Колебания между притягательностью новизны и глубокой верой в ее греховность объединяют пушкинского героя и Аврамова при всех эпохальных, культурных и психологических их различиях. Аврамова увлекла обстановка творческого напряжения, расшатывания всех запретов, простора для деятельности, привлекательной беспринципности и вседозволенности, которые царили в узком кругу приближенных к императору. Позже, оценивая этот период как грехопадение, он писал: «От таковой человеческой тщетной славы паче и паче разгордевся, потерял от Бога смиренномудрое житие и оттоле совершенно уже начал жить языческих обычаев погибельное пространное и широкое
[330] словолюбное и сластолюбное житие». Аврамов обличает себя в том, что «впал во всякие телесныя прелестныя, непотребныя мира сего непрестанные роскошныя дела и забавы, в пьянство, в ненасытный блуд и многая прелюбодейства и в прочия безумныя дела и злодейства»
[331].
Процитированный отрывок, конечно, вернее представлять себе как риторическую формулу, чем как точное описание реальной жизни автора. Сравним, например, в послании Грозного в Кирилло-Белозерский монастырь: «А мне, псу смердящему, кому учити и чему наказати, и чем просветити? Сам бо всегда в пианьстве, в блуде, в прелюбодействе, в скверне, во убийстве, в граблении, в хищении, в ненависти, во всяком злодействе»
[332].
Однако словесное сходство покаянных речений Аврамова и Ивана Грозного прикрывает глубокое различие между процитированными отрывками. Юродствующее покаяние – слишком риторично, чтобы быть простодушной непосредственной исповедью. Покаяние Грозного – хитрая ловушка, которую он расставляет своей обреченной аудитории. Он не верит в эти слова, а его слушатели не должны посметь в них не верить.

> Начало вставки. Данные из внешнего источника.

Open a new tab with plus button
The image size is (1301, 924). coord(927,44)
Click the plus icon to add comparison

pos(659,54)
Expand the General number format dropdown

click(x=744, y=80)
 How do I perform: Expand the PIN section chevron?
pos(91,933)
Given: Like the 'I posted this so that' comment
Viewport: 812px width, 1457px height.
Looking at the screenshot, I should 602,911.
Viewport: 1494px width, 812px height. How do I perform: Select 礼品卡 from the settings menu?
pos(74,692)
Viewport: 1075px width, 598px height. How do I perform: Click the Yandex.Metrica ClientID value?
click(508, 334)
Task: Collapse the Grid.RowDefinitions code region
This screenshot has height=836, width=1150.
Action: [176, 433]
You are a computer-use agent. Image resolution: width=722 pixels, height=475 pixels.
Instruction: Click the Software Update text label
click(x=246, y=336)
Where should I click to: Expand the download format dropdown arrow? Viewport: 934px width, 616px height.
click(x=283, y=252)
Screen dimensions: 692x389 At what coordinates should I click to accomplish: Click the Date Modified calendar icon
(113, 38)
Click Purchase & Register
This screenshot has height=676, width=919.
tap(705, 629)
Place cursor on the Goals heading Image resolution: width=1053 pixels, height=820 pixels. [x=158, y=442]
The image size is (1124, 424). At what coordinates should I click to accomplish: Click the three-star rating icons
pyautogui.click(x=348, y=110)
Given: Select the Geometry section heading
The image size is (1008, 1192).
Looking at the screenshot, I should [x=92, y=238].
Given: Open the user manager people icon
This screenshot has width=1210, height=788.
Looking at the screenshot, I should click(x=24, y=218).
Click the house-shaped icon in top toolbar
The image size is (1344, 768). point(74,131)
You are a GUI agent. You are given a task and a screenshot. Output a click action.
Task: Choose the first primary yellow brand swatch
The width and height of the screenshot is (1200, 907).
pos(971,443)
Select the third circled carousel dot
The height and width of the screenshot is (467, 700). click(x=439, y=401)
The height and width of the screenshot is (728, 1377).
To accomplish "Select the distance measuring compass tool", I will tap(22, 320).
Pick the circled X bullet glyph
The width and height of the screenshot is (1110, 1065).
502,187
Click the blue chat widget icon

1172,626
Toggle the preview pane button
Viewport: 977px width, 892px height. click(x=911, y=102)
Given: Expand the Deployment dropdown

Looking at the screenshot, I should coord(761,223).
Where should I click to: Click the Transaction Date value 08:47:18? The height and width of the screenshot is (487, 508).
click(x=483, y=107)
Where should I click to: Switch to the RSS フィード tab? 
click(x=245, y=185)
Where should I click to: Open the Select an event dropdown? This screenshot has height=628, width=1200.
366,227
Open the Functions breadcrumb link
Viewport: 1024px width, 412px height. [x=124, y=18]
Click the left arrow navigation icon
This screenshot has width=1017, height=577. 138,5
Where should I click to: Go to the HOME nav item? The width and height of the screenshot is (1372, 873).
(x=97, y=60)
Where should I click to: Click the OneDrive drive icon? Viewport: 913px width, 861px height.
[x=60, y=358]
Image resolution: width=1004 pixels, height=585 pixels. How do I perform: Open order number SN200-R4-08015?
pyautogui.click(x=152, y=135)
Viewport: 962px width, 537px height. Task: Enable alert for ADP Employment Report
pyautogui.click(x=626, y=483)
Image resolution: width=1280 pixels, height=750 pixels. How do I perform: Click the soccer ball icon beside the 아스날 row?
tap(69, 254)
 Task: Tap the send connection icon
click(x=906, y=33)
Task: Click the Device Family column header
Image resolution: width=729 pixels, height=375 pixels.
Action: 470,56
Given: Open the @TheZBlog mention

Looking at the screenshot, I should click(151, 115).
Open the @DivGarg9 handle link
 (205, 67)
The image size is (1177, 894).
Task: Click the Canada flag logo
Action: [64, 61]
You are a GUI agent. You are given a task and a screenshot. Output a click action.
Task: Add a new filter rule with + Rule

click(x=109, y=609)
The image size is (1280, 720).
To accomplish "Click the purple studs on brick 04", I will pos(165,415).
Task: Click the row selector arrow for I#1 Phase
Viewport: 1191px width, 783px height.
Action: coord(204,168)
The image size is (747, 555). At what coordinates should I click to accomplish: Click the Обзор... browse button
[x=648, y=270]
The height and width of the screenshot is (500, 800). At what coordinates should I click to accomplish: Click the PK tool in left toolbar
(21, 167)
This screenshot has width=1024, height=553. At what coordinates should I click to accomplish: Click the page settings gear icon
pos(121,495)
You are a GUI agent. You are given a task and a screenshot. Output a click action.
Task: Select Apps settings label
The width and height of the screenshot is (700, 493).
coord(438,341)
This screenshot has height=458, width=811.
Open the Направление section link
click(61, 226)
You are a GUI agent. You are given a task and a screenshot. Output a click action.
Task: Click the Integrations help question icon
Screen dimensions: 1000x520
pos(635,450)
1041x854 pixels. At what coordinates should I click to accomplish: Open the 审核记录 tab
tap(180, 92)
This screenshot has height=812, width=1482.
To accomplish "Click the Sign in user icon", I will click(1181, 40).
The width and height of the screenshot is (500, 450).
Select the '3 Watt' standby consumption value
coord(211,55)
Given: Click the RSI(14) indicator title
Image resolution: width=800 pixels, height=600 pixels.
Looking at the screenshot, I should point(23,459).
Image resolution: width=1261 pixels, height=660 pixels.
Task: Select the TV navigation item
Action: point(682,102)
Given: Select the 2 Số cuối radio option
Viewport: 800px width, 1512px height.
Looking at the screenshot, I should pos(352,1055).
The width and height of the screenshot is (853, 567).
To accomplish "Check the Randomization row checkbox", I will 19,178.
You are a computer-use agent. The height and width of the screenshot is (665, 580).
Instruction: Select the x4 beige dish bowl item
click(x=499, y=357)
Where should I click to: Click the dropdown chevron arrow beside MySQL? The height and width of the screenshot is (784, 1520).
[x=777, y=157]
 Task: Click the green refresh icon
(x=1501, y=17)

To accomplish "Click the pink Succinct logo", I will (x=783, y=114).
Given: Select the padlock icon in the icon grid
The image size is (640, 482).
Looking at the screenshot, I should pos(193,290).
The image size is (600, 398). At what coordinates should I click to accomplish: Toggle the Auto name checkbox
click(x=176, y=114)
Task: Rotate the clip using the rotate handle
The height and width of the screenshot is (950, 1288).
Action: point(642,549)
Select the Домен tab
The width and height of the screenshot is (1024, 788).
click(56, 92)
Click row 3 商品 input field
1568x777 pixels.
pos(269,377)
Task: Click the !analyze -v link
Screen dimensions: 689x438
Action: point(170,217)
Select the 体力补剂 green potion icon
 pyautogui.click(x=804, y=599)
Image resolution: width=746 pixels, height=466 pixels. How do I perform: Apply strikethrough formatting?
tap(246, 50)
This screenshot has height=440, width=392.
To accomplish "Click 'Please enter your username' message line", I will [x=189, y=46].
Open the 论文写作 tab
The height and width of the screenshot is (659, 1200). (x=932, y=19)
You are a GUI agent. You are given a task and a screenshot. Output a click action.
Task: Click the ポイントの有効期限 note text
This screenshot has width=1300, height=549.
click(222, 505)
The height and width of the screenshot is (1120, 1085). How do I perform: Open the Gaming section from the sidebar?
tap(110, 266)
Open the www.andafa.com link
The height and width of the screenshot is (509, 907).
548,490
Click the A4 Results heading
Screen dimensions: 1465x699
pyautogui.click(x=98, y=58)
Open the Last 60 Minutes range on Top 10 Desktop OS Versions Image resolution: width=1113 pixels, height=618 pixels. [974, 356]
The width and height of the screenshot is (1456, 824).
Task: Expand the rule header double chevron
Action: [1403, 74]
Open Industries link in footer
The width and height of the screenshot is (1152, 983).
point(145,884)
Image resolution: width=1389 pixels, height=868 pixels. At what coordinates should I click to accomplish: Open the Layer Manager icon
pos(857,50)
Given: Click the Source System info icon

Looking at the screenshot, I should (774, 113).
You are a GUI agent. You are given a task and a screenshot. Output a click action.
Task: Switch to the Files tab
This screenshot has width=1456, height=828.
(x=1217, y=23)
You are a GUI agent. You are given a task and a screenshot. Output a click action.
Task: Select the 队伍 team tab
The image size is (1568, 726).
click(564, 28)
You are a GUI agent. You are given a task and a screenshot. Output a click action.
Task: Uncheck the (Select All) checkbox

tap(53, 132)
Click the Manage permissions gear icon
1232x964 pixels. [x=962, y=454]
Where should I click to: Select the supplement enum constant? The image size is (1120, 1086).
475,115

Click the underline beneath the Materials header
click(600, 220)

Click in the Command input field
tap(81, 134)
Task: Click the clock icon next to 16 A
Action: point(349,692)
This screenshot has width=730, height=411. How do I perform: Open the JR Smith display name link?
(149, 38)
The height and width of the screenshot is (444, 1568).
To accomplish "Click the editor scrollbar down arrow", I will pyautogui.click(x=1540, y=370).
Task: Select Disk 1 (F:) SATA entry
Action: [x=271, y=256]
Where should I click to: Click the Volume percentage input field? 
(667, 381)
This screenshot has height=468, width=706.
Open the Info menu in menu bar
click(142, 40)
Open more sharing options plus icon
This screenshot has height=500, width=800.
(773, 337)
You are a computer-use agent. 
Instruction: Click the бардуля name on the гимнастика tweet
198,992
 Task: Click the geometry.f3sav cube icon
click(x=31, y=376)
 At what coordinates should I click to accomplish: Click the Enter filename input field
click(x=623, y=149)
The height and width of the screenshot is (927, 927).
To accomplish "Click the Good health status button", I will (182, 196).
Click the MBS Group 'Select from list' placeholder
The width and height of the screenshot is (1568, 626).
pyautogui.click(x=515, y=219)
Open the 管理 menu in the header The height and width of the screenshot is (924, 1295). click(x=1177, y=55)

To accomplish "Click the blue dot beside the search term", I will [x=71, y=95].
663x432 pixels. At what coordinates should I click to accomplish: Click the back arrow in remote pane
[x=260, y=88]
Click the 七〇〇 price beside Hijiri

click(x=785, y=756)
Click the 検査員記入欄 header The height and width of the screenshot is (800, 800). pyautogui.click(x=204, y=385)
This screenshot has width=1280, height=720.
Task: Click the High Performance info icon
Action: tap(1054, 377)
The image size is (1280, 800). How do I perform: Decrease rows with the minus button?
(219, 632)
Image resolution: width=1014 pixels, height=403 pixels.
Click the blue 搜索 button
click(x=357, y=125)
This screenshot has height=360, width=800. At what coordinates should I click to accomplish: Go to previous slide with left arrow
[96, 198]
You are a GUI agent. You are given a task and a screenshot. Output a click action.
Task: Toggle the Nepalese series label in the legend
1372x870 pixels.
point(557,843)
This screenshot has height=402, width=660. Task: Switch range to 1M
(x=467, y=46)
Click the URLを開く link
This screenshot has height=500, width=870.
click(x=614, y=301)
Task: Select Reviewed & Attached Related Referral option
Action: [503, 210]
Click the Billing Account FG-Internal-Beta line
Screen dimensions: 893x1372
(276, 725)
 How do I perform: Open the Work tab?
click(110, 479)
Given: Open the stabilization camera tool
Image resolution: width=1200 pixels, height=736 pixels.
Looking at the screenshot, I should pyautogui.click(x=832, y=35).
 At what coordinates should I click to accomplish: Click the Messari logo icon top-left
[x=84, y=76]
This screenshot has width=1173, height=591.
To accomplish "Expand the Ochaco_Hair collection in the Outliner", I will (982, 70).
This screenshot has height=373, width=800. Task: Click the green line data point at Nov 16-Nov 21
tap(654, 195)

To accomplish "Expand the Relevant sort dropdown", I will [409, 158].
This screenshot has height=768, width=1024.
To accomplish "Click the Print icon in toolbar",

Аврамов же простодушно уверовал в свою риторику, ужаснулся бездне своей греховности, и это сломало ему жизнь.
Неплюев представлял собой пример человека исключительной цельности, не знавшего раздвоения и никогда не мучившегося сомнениями. В полном контакте со своим временем, он посвятил жизнь практической государственной деятельности. Личность Аврамова была глубоко раздвоенной. Практическая деятельность петровского служаки сталкивалась в нем с утопическими мечтаниями. Создав в своем воображении идеализированный образ старины, он предлагал новаторские реформы, считая их защитой традиции. В его проектах смешивались петровские идеи, никоновская мысль о постановке сильной, управляющей церкви («священства») выше государственности, аввакумовская жажда пострадать за старину и веру. В проекте распространения на все новооткрываемые земли православного христианства он соединял апостольский энтузиазм с конквистадорским жаром открывателя новых областей. Все эти противоречия с трудом уживались в не очень гибком уме этого «птенца гнезда Петрова». Он продолжал преклоняться перед личностью императора и пронес это преклонение через всю жизнь, хотя и был уверен, что болезнь Петра после подписания им Духовного Регламента была не случайной. Даже в позднейших показаниях он торопливо обходит вопрос о причинах духовного кризиса, пережитого им во второй половине 1710-х годов. Однако вряд ли можно считать случайным, что перелом этот хронологически совпал с делом царевича Алексея
[333]. Аврамов не порвал ни со службой, ни с Петром I, но начал носить под мундиром тяжкую власяницу, а на обедах с участием царя (о которых он в том же жизнеописании вспоминал почти с восторгом) отказывался от спиртных напитков, ссылаясь на мнимую чахотку. Видимо, и издательская работа его начала страдать. Пользуясь продолжавшимся благоволением Петра, Аврамов неоднократно пробовал заводить с ним разговоры, имеющие целью направить политику в сторону ксенофобии и сближения с церковью. Речи Аврамова, видимо, не оказывали на Петра I серьезного влияния, но он продолжал терпеливо их выслушивать. Тем, кто оказывал ему поддержку в критические дни первых лет царствования, Петр был склонен прощать очень многое.